Reports changes in each component of shareholders’ equity and total equity for a period, including share capital, retained earnings, and dividends.
What is share capital?
Amounts contributed by shareholders when shares were issued; may include common and preferred shares.
What are retained earnings?
Cumulative net income retained in the corporation minus dividends paid; deficit if losses exceed income.
What is the statement of financial position?
Reports what the company owns (assets), owes (liabilities), and shareholders’ equity at a point in time; assets = liabilities + shareholders’ equity.
What are current vs non-current assets?
Current assets are expected to be converted to cash within one year or operating cycle; non-current assets are long-term.
What are current vs non-current liabilities?
Current liabilities are obligations due within one year or an operating cycle; non-current payable after one year.
What is depreciation and amortization?
Depreciation allocates the cost of tangible assets; amortization allocates the cost of intangible assets; land is not depreciated; accumulated depreciation is a contra-asset; carrying amount = cost minus accumulated depreciation.
What is the purpose of the statement of cash flows?
Shows cash receipts and payments for a period, classified into operating, investing, and financing activities; indicates net change in cash.
What is the structure of the cash flows statement?
Three sections: Operating Activities, Investing Activities, Financing Activities.

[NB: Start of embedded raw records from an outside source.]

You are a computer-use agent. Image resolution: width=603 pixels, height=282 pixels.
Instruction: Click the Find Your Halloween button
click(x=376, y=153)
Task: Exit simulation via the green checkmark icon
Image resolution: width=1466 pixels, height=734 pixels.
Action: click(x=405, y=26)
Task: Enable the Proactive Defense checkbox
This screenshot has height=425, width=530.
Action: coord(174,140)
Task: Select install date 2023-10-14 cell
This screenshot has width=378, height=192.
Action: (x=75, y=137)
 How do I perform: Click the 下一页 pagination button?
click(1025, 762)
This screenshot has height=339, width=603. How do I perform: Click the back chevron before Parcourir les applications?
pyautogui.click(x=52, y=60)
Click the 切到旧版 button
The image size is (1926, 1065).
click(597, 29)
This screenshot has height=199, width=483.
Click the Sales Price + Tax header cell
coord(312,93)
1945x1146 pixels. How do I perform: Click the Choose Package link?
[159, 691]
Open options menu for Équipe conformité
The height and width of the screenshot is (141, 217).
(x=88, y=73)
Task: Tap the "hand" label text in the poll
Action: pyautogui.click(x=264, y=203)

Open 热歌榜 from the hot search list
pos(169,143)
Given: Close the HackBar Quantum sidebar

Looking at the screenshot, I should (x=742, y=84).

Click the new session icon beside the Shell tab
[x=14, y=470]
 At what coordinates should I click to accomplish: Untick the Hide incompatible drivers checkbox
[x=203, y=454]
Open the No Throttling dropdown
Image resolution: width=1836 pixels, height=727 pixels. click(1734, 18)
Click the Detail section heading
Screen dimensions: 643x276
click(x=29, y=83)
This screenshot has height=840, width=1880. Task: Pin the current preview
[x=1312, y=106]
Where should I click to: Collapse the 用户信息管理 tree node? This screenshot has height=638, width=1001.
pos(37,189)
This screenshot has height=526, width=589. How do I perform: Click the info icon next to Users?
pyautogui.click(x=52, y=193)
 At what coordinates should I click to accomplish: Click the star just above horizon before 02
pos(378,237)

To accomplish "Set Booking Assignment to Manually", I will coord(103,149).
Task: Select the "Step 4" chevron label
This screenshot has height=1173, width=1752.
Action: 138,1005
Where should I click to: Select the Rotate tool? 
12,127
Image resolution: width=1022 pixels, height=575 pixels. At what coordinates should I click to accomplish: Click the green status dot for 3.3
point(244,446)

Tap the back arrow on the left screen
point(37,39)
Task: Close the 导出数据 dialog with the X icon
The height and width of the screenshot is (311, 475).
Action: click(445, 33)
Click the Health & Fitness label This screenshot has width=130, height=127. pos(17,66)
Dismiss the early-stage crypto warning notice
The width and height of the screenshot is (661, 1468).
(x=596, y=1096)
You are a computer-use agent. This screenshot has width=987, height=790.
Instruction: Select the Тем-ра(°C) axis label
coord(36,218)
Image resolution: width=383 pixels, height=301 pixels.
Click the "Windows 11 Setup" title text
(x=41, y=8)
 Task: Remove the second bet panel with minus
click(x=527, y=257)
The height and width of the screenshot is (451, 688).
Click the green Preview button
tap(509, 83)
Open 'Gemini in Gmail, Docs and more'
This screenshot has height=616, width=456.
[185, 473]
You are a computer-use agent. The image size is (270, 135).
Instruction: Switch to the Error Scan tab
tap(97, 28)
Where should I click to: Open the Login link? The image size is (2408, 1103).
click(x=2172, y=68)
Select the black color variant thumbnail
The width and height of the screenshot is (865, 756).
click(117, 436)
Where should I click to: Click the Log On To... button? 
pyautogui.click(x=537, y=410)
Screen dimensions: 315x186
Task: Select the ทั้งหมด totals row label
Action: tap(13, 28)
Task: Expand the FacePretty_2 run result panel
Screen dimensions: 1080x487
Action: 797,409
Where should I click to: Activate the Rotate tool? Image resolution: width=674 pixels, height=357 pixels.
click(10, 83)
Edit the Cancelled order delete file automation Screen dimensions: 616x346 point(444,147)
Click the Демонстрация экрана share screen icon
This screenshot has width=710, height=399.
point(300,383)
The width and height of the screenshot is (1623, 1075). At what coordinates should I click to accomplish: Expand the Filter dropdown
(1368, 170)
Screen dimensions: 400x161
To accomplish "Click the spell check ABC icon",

What are the qualitative characteristics of useful financial information?
Fundamental qualities: relevance and faithful representation; Enhancing qualities: comparability, verifiability, timeliness, and understandability.
What is the cost constraint in accounting?
The benefits of financial reporting should outweigh the costs of providing and using it.
What is the going concern assumption?
The business is expected to continue operating in the foreseeable future, justifying accounting methods like historical cost.
What is GAAP in accounting?
Generally Accepted Accounting Principles; rules and practices for preparing financial statements; standards can be IFRS or ASPE depending on entity.
What is the difference between IFRS and ASPE?
IFRS is used by publicly traded companies; ASPE is used by many private enterprises; ASPE is typically less complex and costly.
What is revenue recognition principle?
Revenue is recognized when the service is performed or goods are delivered, regardless of when cash is received.
What is the purpose of notes to the financial statements?
Explanatory notes and schedules clarifying the statements and providing additional detail, including policies, risks, and contingencies.
What is MD&A in a public company annual report?
Management Discussion and Analysis; management's perspective on performance, financial condition, cash flows, and forward-looking factors.
What is an auditor’s report?
An independent opinion on whether the financial statements fairly present the company’s financial position and results according to applicable accounting principles (IFRS for public companies).